There are and always have been exceptions to the law.  Politicians get a free pass.  So do companies with which you initiate business.

With the surveys, the exceptions and the law breakers, the rate of incoming baloney has slowed but not stopped.

And now they call your cell phones.

Cell numbers are unlisted.  So how do they know your number?  They don’t.  They dial random numbers and may hit more paydirt than they miss.

Tangent:  You used to have to pay extra for an unpublished number.  Now, every wireless phone is unlisted.  No extra charge.

Quiz: why do the phone companies do that?
(a) because it’s too much work to provide a cell phone directory.
(b) because half the cell phones in America are “throw aways?”
(c) because there are just too many phones?
(d) because they’re lazy?
(e) because you can get the numbers from pay-per-use websites?
(f) all of the above.

The correct answer is (f).

Some of the modern callers give you a chance to “opt out.”  They’ll tell you “If you no longer wish to receive these calls, press 2.”
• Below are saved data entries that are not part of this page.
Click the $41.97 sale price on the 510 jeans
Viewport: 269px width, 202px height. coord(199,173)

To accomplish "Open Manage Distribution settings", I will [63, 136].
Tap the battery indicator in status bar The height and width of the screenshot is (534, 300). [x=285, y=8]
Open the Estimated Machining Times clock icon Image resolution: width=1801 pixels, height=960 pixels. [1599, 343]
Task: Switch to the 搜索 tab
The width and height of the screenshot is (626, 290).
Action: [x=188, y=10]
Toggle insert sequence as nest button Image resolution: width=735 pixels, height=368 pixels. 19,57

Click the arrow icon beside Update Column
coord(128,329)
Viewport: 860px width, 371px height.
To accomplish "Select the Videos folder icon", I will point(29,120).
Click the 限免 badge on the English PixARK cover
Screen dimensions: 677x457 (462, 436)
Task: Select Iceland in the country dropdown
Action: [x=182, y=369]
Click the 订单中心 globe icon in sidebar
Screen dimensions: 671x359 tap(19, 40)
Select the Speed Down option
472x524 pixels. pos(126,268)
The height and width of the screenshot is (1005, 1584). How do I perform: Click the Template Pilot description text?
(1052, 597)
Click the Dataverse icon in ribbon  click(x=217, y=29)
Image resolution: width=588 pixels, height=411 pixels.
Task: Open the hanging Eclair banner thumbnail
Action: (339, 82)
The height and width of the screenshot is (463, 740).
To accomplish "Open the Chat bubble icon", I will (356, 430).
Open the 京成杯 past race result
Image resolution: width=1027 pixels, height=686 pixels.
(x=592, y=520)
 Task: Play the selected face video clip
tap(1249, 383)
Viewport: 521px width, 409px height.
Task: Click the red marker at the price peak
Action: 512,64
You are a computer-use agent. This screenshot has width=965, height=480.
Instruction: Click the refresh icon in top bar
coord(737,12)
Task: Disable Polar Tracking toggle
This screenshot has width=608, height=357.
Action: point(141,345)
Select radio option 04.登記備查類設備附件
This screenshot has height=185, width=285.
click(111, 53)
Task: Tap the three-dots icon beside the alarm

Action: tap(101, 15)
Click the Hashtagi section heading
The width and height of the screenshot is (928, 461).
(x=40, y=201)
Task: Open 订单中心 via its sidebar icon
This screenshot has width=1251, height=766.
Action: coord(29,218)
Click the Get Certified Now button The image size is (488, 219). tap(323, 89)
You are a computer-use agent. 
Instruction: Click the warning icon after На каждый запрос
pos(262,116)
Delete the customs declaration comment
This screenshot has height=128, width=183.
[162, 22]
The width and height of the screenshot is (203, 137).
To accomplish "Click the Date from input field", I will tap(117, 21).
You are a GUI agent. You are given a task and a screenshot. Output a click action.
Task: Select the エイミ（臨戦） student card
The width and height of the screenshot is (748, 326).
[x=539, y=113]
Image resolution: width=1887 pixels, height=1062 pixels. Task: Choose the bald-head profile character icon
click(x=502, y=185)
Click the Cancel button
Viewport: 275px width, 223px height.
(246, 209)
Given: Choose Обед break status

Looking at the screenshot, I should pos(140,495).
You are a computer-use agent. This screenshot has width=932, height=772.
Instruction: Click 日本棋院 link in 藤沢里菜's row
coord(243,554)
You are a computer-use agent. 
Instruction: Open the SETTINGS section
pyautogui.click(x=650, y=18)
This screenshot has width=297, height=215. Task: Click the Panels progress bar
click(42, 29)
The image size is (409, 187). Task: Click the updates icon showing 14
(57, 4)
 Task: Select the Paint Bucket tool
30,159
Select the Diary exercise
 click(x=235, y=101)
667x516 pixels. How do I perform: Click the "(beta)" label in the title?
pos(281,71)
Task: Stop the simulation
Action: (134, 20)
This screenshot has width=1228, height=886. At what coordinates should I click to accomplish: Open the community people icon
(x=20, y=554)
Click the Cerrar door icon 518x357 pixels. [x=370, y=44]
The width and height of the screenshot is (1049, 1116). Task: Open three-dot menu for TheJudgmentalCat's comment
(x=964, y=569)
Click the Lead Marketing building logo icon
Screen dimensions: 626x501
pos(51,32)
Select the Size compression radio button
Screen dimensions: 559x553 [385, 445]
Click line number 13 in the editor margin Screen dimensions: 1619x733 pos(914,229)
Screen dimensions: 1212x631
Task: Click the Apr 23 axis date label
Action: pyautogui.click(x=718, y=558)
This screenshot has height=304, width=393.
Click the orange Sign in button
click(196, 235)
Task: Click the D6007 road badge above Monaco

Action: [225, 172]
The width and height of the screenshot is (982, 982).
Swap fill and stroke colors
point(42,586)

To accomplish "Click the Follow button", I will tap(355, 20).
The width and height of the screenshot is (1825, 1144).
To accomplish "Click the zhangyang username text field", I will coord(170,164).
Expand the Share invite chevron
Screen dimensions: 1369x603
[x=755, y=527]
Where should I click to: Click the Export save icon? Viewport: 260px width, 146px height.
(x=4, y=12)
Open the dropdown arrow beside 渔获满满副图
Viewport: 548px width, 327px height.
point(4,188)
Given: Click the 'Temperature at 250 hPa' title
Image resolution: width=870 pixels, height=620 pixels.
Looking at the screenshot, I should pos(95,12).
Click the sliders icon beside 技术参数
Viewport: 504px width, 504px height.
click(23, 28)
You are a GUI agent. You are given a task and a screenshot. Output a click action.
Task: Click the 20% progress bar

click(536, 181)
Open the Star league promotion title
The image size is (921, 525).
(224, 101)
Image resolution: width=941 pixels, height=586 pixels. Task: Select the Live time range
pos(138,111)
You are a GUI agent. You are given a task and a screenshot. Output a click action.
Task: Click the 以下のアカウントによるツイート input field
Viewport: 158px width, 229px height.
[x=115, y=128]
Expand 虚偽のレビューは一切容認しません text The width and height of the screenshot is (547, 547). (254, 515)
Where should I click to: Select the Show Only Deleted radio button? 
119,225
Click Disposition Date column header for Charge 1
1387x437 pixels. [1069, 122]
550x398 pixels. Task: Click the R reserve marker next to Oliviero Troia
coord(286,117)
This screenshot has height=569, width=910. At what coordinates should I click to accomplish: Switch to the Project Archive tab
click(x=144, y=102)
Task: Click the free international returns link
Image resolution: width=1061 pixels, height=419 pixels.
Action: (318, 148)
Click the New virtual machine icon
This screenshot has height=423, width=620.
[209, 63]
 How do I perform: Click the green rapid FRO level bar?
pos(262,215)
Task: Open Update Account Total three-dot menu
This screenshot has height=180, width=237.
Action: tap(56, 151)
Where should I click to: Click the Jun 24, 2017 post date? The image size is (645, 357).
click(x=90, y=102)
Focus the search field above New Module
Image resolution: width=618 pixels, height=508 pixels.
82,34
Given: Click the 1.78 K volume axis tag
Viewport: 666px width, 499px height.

Don’t do that.  What pushing 2 does is tell them that a live body answered the call. Proof that you exist. (I push two, therefore I am.)

Talking Caller I.D. is a beautiful thing.

When your telephone tells you “call from 305-368-8870” and you don’t recognize the number, you can decline to answer.  The caller will not leave a message.

Tolerate this.  Chances are the autodialer will hang up if you don’t answer by the second or third ring.

Sometimes, though, the calls are fun.

A friend received a call for a state office seeker from New Jersey.  The friend does not live in NJ.  And the automated call was made a week after election day.

Shrapnel:

--Jim Lovell was aces and he was one of the four people who died in the derailment of the Metro North train derailment in the Bronx the other day. Besides being aces, he was a husband and father and a union brother. The other three were James Ferrari, Kisook Ahn and Donna Smith.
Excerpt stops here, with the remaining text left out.